1. **Understand the Slope Field:** The problem gives us the rule for how steep the curve is at any point: $\frac{dy}{dx}=\frac{2}{9+x^{2}}$.
* Since both 2 and $(9+x^2)$ are always positive (because $x^2$ is always 0 or positive), the fraction $\frac{2}{9+x^{2}}$ is *always positive*. This means our curve is always going *up* as we move from left to right.
* When $x=0$, the slope is $\frac{2}{9+0^2} = \frac{2}{9}$. This is the steepest part of the curve.
* As $x$ gets really big (positive or negative), $x^2$ gets really, really big. So, $9+x^2$ gets super big, and $\frac{2}{9+x^{2}}$ gets super small (close to zero). This means the curve flattens out the farther away you get from $x=0$.
* So, we're looking for an always-increasing curve that's steepest at $x=0$ and flattens out on both ends.

2. **Sketching Solutions (Part a):**
* On the slope field (which isn't provided here, but imagine it!), we'd draw little lines matching the slopes given by the rule.
* Then, we'd sketch a curve that follows these little slope lines. One of these curves must pass through the point $(0,2)$. So, we draw one curve that goes right through $(0,2)$, following the general shape (always increasing, steepest at $x=0$, flatter far away).
* For the second solution, we can just draw another curve that has the same general shape but is shifted up or down a bit, still following the slope field. It will look like a parallel path.
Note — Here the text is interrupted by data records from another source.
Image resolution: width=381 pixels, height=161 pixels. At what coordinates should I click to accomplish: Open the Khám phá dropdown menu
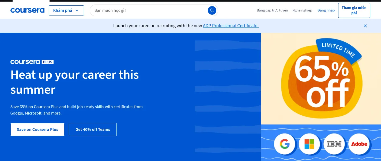coord(63,10)
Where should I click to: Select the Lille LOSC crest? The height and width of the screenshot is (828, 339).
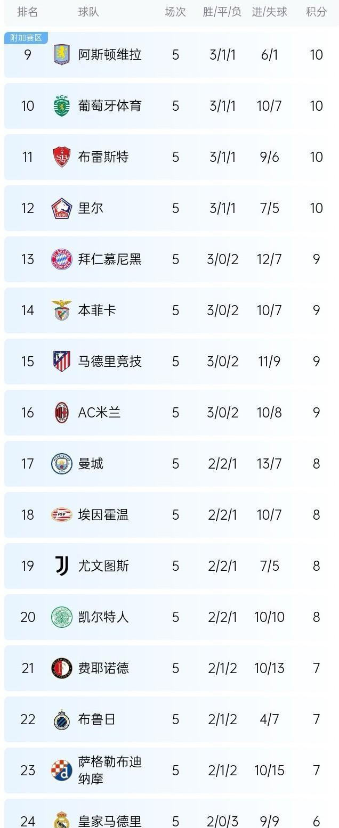pyautogui.click(x=62, y=208)
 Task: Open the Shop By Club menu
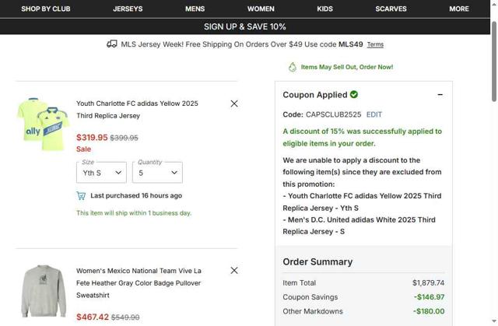click(x=46, y=9)
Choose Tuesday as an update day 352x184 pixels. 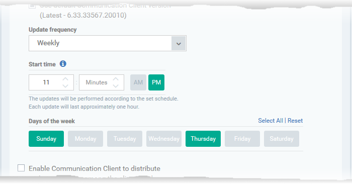coord(125,139)
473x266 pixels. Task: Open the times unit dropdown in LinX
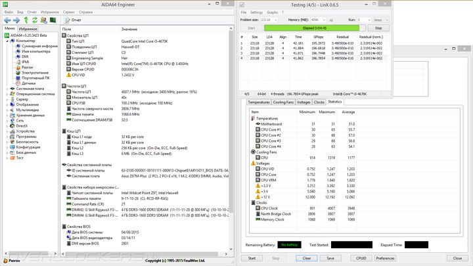tap(386, 20)
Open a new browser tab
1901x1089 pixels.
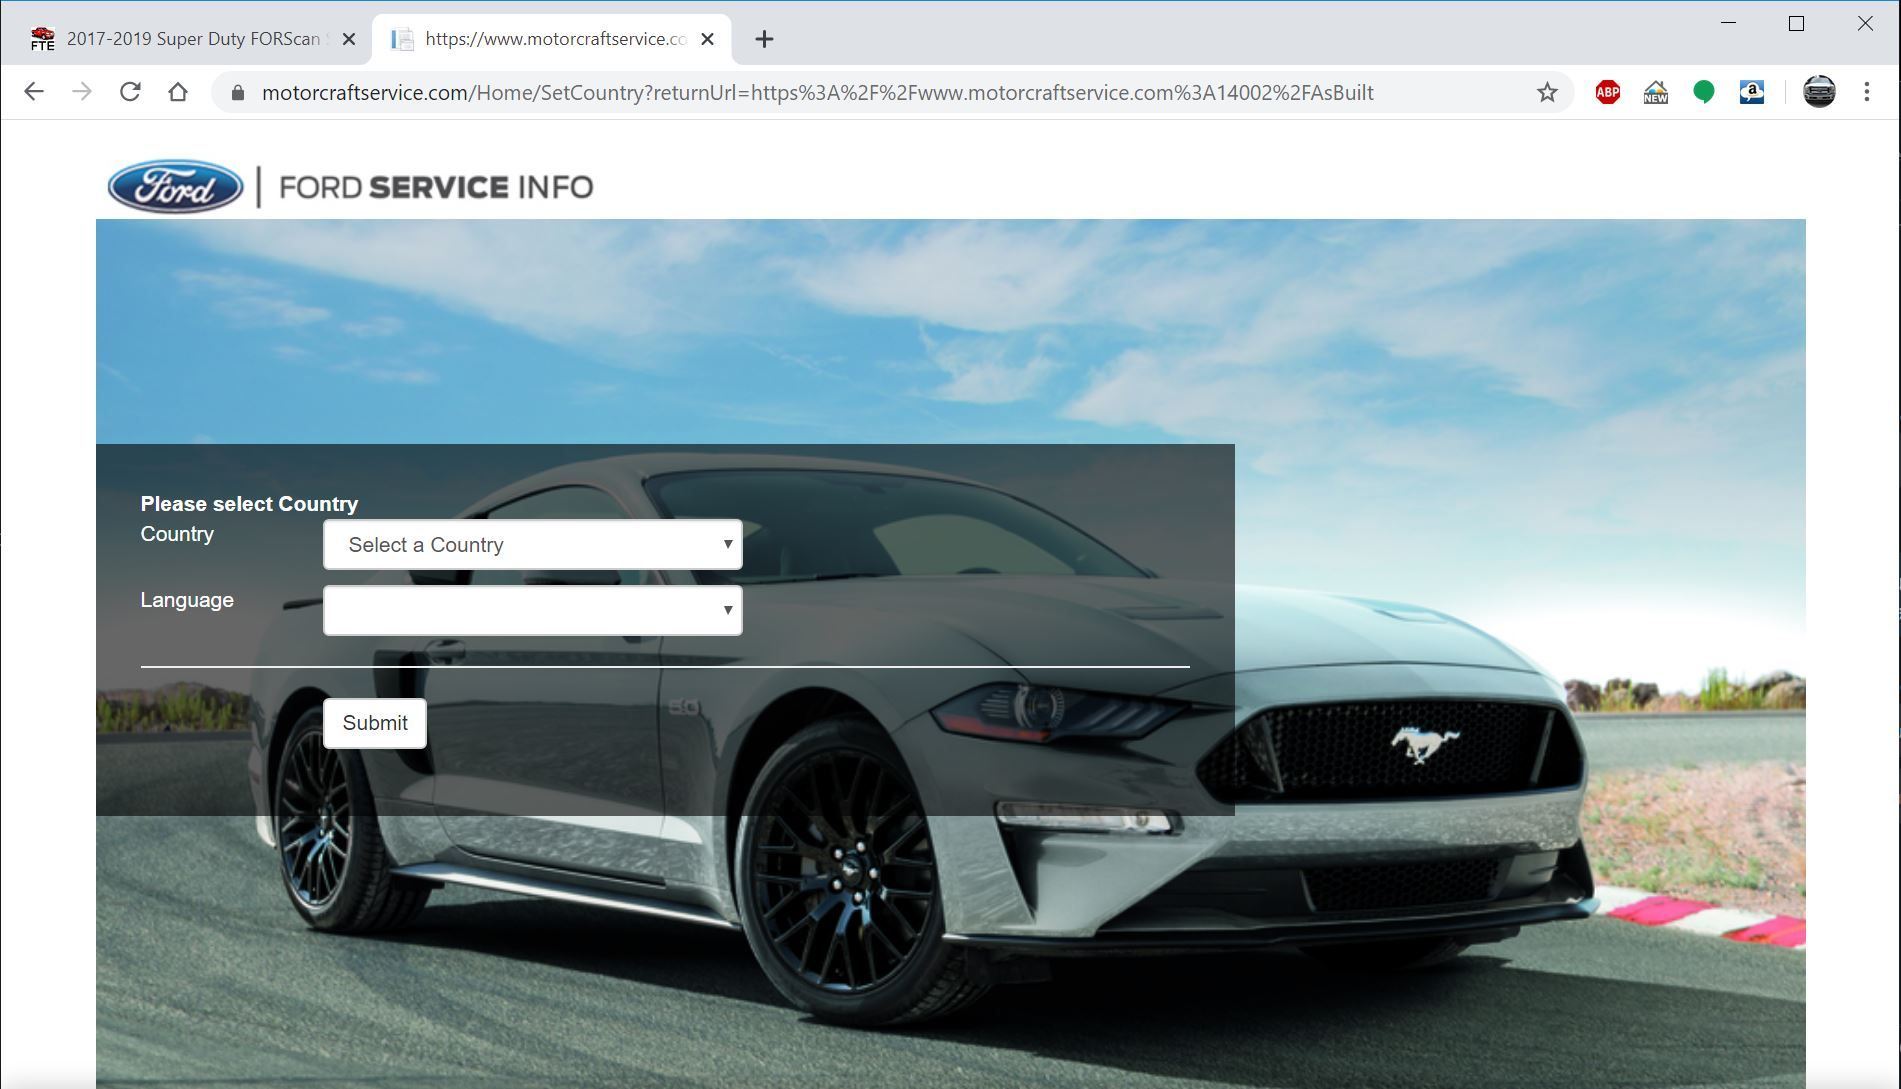(764, 39)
3. **Finding the Exact Curve (Part b):**
* To find the actual equation for the curve $y$, we need to "undo" the derivative. This is called *integration*. It's like finding the original height of something when you only know how fast it's climbing.
* We need to solve $y = \int \frac{2}{9+x^{2}} dx$.
* This integral is a special kind that looks like $\int \frac{1}{a^2+x^2} dx = \frac{1}{a} \arctan\left(\frac{x}{a}\right) + C$.
* In our case, $a^2 = 9$, so $a = 3$. We also have a 2 on top, so we pull that out:
$y = 2 \int \frac{1}{3^2+x^{2}} dx$
$y = 2 \cdot \frac{1}{3} \arctan\left(\frac{x}{3}\right) + C$
$y = \frac{2}{3} \arctan\left(\frac{x}{3}\right) + C$
* The `+ C` is important because there are many curves that have the same steepness rule (they are just shifted up or down).
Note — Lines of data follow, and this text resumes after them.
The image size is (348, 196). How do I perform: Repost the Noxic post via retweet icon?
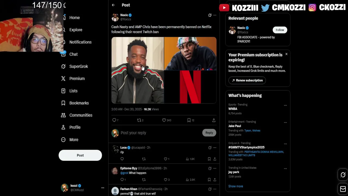tap(139, 120)
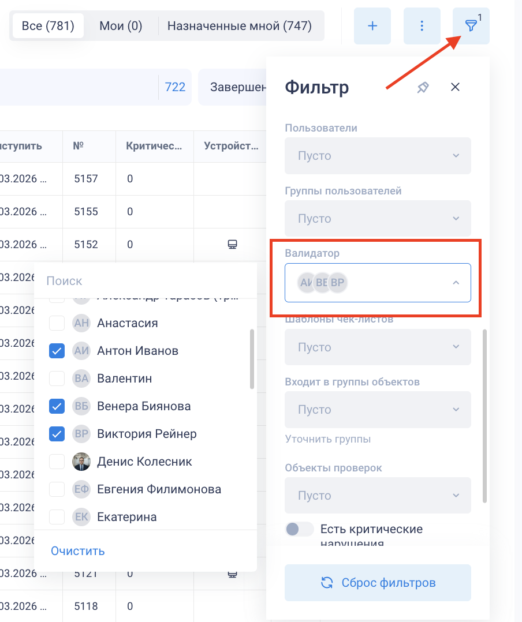Open the three-dot more options menu
Screen dimensions: 522x622
pos(422,26)
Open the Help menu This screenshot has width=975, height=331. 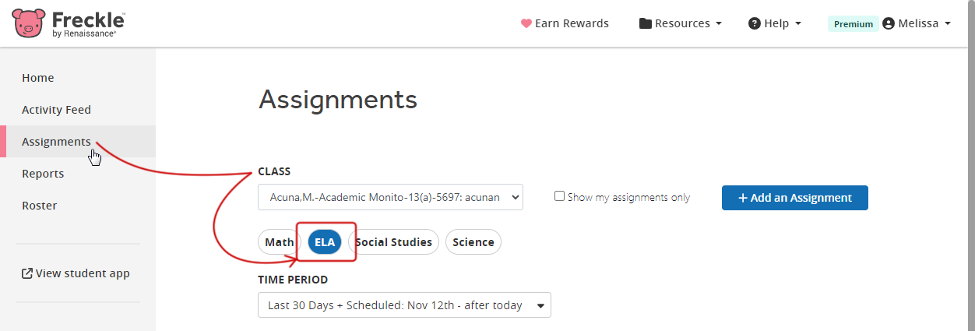[775, 23]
4. **Using the Point to Find `C`:**
* We know our special curve has to pass through the point $(0,2)$. This means when $x=0$, $y$ must be $2$. We can use this to find our specific `C`.
* $2 = \frac{2}{3} \arctan\left(\frac{0}{3}\right) + C$
* $2 = \frac{2}{3} \arctan(0) + C$
* We know $\arctan(0)$ is $0$ (because the tangent of 0 degrees or 0 radians is 0).
* $2 = \frac{2}{3} \cdot 0 + C$
* $2 = 0 + C$
* So, $C = 2$.

5. **The Particular Solution:**
* Now we have our specific curve: $y = \frac{2}{3} \arctan\left(\frac{x}{3}\right) + 2$.

6. **Comparing with Sketches (Part b):**
* If we were to graph this exact equation on a graphing calculator, we would see that it looks exactly like the curve we sketched: it passes through $(0,2)$, it's always increasing, it's steepest around $x=0$, and it flattens out on both sides as $x$ gets very large or very small. The sketching and the exact solution totally match up!